Getting a warrant signed does not make the resulting search bulletproof. Defendants have several avenues to fight back.
Under Rule 41(h), a defendant can file a motion to suppress evidence in the court where the trial will take place. The motion follows the procedures set out in Rule 12 of the Federal Rules of Criminal Procedure, which means it typically must be raised before trial.1Legal Information Institute. Federal Rule of Criminal Procedure 41
Suppression is the main remedy when officers violate the Fourth Amendment or Rule 41’s requirements. If a court finds the warrant lacked probable cause, was insufficiently particular, or was executed in a way that exceeded its scope, the evidence collected during the search can be excluded from the prosecution’s case.
Suppression is not automatic, though. In United States v. Leon, the Supreme Court held that evidence obtained by officers who reasonably relied on a warrant later found to be invalid can still be used at trial.8Justia U.S. Supreme Court. United States v. Leon, 468 U.S. 897 (1984) The logic is that the exclusionary rule is meant to deter police misconduct, not to punish officers who did everything right but relied on a judge’s error.
This good faith shield disappears in four situations: the officer misled the judge with false information in the affidavit, the judge abandoned neutrality and acted as a rubber stamp, the affidavit was so thin that no reasonable officer could have believed probable cause existed, or the warrant was so vague on its face that the officers executing it could not reasonably have treated it as valid.8Justia U.S. Supreme Court. United States v. Leon, 468 U.S. 897 (1984)
If a defendant believes the officer lied or was reckless with the truth in the warrant affidavit, the defendant can request what’s known as a Franks hearing. To get one, the defendant must make a substantial preliminary showing that the affiant knowingly or recklessly included a false statement, and that removing the false material leaves the affidavit without enough facts to support probable cause. If the court holds the hearing and finds by a preponderance of the evidence that the officer was dishonest or reckless, and that probable cause evaporates without the tainted statements, the warrant falls and the evidence gets suppressed. This is a high bar, and courts don’t grant these hearings lightly.
A person whose property was unlawfully seized, or whose property the government no longer needs for its case, can file a motion for return of property under Rule 41(g). The motion must be filed in the district where the property was seized, and the court will hold a hearing to resolve any factual disputes about whether the person is entitled to get the items back.1Legal Information Institute. Federal Rule of Criminal Procedure 41
If the court determines the person has a rightful claim and the government has no valid reason to keep the property, the judge will order it returned.
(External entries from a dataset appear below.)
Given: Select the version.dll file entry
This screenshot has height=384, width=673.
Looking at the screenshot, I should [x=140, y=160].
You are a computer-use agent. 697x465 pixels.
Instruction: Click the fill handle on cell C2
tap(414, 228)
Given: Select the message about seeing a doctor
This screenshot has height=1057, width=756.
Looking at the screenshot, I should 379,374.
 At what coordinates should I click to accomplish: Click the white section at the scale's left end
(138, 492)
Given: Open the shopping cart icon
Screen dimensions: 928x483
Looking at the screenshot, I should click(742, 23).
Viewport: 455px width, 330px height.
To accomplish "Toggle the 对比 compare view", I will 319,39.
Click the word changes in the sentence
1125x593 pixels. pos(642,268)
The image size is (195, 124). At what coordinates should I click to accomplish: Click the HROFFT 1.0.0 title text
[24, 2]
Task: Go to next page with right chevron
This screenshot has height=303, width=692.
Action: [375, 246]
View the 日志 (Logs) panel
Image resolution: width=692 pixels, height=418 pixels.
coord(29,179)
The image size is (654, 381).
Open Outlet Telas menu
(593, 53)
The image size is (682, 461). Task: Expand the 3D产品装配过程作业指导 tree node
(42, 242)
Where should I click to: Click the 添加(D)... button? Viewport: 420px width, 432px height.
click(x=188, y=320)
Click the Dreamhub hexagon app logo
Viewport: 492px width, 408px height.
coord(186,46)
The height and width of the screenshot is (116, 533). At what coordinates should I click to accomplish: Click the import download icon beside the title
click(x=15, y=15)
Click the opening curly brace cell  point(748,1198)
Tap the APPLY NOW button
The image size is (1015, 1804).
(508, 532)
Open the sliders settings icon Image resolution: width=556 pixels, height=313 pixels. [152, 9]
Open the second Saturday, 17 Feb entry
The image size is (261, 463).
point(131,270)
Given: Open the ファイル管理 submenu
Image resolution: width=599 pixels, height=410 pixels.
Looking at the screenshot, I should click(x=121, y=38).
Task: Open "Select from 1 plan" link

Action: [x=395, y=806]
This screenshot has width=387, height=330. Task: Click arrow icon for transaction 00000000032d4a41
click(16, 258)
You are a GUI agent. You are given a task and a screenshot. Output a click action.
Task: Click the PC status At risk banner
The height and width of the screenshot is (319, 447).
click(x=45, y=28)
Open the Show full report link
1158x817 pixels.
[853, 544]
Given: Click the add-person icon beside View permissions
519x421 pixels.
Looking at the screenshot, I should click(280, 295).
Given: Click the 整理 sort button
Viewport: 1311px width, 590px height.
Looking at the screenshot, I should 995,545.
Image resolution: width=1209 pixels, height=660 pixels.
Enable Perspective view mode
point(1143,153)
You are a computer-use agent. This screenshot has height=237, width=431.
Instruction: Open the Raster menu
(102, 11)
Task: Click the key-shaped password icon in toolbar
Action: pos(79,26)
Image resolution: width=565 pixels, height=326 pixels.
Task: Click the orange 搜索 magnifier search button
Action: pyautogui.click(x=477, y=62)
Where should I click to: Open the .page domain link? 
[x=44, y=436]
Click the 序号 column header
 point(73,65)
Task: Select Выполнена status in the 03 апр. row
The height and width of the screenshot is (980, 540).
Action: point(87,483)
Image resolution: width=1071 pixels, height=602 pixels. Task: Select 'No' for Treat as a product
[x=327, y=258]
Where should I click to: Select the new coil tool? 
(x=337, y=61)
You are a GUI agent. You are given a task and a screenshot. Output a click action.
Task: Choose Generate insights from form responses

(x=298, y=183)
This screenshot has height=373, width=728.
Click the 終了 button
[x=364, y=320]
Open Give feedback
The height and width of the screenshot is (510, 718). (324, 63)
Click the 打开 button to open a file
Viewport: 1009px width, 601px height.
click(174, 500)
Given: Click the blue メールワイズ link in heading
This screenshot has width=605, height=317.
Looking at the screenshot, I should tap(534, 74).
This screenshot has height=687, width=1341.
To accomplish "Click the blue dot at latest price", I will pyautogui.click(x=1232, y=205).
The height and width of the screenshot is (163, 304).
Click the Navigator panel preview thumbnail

One wrinkle worth knowing: if the government has already started civil forfeiture proceedings against the property, a Rule 41(g) motion is generally not the right tool. The motion works best before any forfeiture case has been filed, particularly when the government has held the property for an unreasonably long time without initiating proceedings that would justify keeping it. When filed outside a criminal case, courts treat the motion as a civil complaint subject to the Federal Rules of Civil Procedure.